The traditional smear test is more reliable than a newer screening technique, researchers suggest.
Smear tests show cancerous cells
Some countries, including the US and Switzerland, have introduced liquid based cytology screening.
But others, including the UK, continue to use the traditional smear tests to spot cervical cancer.
The French research team recommend using the conventional system because liquid based cytology (monolayer testing) is more likely to give incorrect readings.
They also looked at the effectiveness of testing for Human papillomavirus, which causes most cases of cervical cancer.
They studied 828 women referred to hospital because abnormalities had been detected on previous smears and 1,757 women attending for routine smears.
Each woman was given a conventional smear test.
The evidence for change is not there at the moment
Dr Richard Sullivan, Cancer Research UK
In addition, half the women had a liquid cytology test and the rest the HPV test.
Conventional smear tests were found to be 91% reliable, compared to 87% reliability for the liquid cytology tests.

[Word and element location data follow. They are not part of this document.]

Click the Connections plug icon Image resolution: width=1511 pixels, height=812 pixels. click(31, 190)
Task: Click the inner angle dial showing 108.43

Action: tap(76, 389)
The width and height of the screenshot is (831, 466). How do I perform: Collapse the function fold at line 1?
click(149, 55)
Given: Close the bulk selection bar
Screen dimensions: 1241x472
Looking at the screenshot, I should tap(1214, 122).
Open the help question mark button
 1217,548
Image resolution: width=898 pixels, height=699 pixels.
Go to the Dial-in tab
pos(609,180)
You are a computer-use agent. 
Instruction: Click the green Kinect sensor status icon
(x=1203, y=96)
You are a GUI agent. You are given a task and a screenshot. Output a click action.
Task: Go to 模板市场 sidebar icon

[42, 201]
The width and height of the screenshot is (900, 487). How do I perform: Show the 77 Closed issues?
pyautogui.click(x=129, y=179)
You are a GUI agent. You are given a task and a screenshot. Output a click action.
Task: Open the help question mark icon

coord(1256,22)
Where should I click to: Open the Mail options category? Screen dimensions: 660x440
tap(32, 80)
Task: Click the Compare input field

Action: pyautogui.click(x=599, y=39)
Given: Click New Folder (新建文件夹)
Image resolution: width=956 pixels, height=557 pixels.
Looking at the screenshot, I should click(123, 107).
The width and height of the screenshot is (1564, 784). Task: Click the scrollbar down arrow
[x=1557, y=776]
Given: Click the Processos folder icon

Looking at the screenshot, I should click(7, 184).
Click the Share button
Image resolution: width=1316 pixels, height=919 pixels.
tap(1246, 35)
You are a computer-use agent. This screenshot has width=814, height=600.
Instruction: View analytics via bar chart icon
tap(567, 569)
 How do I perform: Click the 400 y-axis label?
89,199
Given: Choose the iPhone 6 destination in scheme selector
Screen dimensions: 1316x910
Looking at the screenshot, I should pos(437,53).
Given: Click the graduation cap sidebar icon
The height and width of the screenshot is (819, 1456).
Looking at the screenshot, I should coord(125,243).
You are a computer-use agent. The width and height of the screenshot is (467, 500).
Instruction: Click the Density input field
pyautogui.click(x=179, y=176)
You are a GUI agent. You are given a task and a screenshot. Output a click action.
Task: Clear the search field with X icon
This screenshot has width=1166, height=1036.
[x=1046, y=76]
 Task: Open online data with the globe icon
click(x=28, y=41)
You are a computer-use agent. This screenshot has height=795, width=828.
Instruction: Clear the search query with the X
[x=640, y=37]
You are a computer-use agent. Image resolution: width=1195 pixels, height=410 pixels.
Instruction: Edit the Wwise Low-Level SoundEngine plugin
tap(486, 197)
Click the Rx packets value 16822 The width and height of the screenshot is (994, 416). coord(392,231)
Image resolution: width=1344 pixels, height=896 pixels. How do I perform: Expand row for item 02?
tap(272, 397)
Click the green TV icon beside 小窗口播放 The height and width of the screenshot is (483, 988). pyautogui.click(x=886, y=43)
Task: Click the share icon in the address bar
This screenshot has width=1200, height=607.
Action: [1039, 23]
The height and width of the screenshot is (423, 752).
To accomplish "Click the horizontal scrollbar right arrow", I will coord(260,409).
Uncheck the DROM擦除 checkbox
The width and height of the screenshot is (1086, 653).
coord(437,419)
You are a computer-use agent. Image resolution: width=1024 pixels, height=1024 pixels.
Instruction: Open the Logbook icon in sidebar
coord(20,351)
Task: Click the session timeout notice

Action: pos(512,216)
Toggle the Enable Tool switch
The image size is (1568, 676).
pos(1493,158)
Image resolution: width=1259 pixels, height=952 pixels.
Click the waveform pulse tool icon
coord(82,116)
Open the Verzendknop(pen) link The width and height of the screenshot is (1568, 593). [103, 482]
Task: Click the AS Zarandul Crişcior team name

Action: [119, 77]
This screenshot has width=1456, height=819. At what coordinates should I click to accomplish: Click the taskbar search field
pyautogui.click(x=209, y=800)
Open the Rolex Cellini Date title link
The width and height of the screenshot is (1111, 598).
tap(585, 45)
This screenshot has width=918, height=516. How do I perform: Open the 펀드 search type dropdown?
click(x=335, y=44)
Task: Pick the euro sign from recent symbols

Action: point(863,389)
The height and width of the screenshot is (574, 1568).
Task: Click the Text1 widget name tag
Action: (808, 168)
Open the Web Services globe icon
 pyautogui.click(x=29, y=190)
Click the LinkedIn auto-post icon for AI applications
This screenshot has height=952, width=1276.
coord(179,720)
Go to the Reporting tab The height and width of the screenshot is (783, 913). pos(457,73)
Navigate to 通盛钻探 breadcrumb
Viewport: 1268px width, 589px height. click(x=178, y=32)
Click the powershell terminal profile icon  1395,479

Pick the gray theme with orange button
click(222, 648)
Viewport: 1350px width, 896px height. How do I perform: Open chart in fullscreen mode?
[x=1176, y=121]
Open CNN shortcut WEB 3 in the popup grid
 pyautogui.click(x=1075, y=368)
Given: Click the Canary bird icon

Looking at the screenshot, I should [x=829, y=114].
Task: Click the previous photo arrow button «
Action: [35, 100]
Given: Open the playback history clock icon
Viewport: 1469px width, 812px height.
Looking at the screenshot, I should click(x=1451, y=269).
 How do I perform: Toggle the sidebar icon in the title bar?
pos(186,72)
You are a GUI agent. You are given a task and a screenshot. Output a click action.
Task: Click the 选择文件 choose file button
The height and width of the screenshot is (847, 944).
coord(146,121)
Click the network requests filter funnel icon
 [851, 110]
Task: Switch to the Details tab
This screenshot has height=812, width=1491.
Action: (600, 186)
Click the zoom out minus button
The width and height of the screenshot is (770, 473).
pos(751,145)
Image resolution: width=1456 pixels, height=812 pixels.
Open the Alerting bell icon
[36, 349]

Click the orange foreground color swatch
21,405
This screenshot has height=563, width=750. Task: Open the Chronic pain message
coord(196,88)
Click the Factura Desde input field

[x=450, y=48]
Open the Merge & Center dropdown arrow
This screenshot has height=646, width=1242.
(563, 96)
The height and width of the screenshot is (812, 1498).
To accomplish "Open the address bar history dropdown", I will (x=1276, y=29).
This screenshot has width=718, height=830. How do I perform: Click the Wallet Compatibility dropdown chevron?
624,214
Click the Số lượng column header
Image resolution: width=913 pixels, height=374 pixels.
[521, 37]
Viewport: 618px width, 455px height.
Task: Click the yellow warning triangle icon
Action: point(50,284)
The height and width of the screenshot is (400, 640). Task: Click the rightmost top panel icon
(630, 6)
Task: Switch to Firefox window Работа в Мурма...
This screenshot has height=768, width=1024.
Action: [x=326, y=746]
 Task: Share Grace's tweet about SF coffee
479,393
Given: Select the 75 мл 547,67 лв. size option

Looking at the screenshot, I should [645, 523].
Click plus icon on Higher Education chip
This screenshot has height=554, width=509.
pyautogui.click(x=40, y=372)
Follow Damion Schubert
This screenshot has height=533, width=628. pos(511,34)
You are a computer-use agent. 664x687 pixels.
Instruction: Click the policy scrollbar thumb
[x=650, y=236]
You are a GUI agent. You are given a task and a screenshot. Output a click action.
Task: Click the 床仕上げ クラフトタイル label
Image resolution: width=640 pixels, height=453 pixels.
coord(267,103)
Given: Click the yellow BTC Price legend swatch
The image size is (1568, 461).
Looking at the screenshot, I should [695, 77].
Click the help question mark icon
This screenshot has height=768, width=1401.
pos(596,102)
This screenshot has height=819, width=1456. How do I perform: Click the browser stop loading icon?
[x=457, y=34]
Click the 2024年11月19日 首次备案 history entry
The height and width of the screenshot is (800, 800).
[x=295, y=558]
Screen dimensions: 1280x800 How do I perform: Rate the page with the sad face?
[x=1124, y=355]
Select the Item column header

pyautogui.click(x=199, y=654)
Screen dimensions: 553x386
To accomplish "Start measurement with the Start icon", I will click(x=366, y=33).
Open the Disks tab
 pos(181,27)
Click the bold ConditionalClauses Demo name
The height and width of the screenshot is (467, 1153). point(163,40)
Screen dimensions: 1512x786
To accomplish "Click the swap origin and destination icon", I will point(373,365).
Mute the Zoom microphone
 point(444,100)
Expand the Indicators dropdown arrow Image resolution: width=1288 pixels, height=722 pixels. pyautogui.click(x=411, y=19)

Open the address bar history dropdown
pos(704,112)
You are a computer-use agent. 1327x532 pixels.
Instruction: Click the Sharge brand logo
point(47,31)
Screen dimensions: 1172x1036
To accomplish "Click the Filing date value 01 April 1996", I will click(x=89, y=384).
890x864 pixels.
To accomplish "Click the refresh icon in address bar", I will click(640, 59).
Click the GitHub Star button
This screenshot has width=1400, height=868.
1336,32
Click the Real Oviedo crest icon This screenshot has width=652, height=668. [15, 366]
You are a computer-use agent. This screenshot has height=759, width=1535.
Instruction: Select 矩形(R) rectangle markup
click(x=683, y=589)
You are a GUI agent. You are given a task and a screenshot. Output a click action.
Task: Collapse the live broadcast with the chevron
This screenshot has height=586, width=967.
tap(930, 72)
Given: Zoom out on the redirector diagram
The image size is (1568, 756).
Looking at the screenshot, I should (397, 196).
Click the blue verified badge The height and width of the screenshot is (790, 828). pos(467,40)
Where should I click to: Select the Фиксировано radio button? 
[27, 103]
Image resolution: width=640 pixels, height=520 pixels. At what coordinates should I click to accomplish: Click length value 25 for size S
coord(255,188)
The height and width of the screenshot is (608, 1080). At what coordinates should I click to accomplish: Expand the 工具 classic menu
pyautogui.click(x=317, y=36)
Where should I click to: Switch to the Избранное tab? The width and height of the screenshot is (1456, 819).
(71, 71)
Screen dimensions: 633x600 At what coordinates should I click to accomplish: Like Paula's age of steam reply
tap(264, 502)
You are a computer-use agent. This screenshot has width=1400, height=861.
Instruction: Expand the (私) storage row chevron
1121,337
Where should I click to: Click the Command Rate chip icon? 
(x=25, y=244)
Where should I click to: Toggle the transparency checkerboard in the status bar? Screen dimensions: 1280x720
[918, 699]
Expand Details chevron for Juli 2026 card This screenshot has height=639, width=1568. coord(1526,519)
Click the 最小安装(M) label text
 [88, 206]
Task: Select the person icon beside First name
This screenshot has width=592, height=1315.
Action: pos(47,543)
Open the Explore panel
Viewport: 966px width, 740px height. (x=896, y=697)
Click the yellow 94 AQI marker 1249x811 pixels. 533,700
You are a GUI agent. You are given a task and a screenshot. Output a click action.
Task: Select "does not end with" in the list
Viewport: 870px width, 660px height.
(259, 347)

HPV testing was no more effective than the conventional tests, they found.
They said HPV tests needed to be researched further before being introduced.
Writing in the British Medical Journal, the Paris based researchers led by Dr Joel Coste, said: "Monolayer testing is less reliable and more expensive and should not replace conventional smear tests for cervical cancer screening.
"While human papillomavirus testing should be further evaluated.
"Our results emphasise the need to improve the "hard evidence" in studies of new technologies for cervical screening by using adequate methodological standards."
Dr Richard Sullivan, the head of clinical programmes for Cancer Research UK, told BBC News Online: "We know that the screening programme has been an excellent success.
"It saves around 1,300 lives a year."
He said any new screening method must be properly evaluated before the existing one was replaced.
"Liquid cytology is a possible replacement. The question is, is there enough evidence for that now, or are we going to say the evidence for change is not there at the moment and we need to do more studies.
"I think, at the moment, it's the latter."